CHICAGO/NEW YORK (Reuters) - U.S. ethanol prices rallied to a two-week high on Friday on hopes a government fuel waiver allowing the sale of higher blends will boost demand after storm Harvey disrupted biofuel blending and exports at the Houston hub.
Hundreds of gas stations in 38 states as of Wednesday could sell a blend with higher ethanol content, known as E-15, after the U.S. Environmental Protection Agency said they could switch to the winter blend two weeks earlier than normal.
The EPA’s decision to relax fuel standards to avert price hikes at the pump was a lifeline for the ethanol industry, which has been beset this year by too much supply, weak profit margins and import tariffs from two of its biggest global customers, China and Brazil.
“This builds the demand faster,” Todd Becker, chief executive officer of No. 3 ethanol producer Green Plains Inc, said of the EPA waiver. “It will be short-term helpful.”

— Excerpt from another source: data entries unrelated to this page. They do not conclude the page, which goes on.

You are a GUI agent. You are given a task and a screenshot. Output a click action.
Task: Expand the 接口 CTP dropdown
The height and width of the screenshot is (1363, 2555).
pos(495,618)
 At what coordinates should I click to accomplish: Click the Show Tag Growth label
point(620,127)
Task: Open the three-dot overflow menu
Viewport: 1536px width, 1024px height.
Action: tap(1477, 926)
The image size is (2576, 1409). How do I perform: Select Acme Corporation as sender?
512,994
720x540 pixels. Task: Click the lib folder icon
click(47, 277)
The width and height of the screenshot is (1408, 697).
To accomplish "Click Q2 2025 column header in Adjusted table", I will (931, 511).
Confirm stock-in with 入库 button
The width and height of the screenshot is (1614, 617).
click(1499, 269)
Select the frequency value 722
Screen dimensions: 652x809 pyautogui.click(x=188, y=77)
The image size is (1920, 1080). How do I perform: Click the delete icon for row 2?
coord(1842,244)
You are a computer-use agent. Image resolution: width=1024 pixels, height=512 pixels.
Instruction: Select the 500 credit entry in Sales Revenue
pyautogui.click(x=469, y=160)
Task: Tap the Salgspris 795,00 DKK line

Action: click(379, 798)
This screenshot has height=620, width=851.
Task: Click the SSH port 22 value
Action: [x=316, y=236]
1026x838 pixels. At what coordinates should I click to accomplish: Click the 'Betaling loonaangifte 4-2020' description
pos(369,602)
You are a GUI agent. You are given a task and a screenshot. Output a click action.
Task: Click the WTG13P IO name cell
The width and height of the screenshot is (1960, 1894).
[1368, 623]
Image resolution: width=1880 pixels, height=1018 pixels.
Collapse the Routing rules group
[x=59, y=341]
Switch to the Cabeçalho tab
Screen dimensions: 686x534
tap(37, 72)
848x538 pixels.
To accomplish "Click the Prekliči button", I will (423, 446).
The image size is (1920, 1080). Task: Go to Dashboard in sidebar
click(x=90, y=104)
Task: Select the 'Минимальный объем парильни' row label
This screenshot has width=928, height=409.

Ethanol futures sank to a one-month low on Wednesday of $1.49 per gallon, in part on worries of reduced blending after Harvey halted a quarter of domestic oil refining.
On Friday, ethanol settled at a two-week high of $1.56 per gallon, boosted by optimism of the EPA waiver.
“The E-15 waiver got people excited for (higher) blends,” said Jordan Fife, a Houston-based merchant at BioUrja Trading LLC. Blenders will be able to use more ethanol per gallon of gasoline, boosting demand temporarily despite the gas shortage, he said.
E-15 gasoline contains 15 percent ethanol, up from the usual blend of 10 percent, and typically is off limits until Sept. 15, after the three-day U.S. Labor Day holiday weekend and the end of peak driving season.
About 4 million barrels of ethanol were in storage along the Gulf Coast as of Aug. 25, the day Harvey hit land as a hurricane, representing roughly 20 percent of U.S. supplies of 21.3 million barrels, according to the U.S. Energy Information Administration.
As many as 500 of railcars carrying ethanol, or about 15 percent of Green Plains’ fleet, were still halted on Friday around Houston after railroads including Union Pacific Corp and BNSF Railway stopped traffic, Becker said.
The company may consider diverting those trains if delays persist longer than a couple of weeks, he added.
One trader suggested that persistent delays could prompt producers to bring forward maintenance shutdowns to ease bottlenecks.
Becker said Green Plains currently had no plans to move up annual maintenance on its plants that mostly occurs in September and October.
Top ethanol producer Archer Daniels Midland Co was “managing through the conditions,” a company spokeswoman said without elaborating.
No. 2 ethanol producer POET LLC did not respond to requests for comment.
About 6 percent of U.S. ethanol production is exported, most of it through Gulf Coast ports including Houston. Some producers were shipping trains to New York Harbor as an alternative export port, a U.S. ethanol trader said.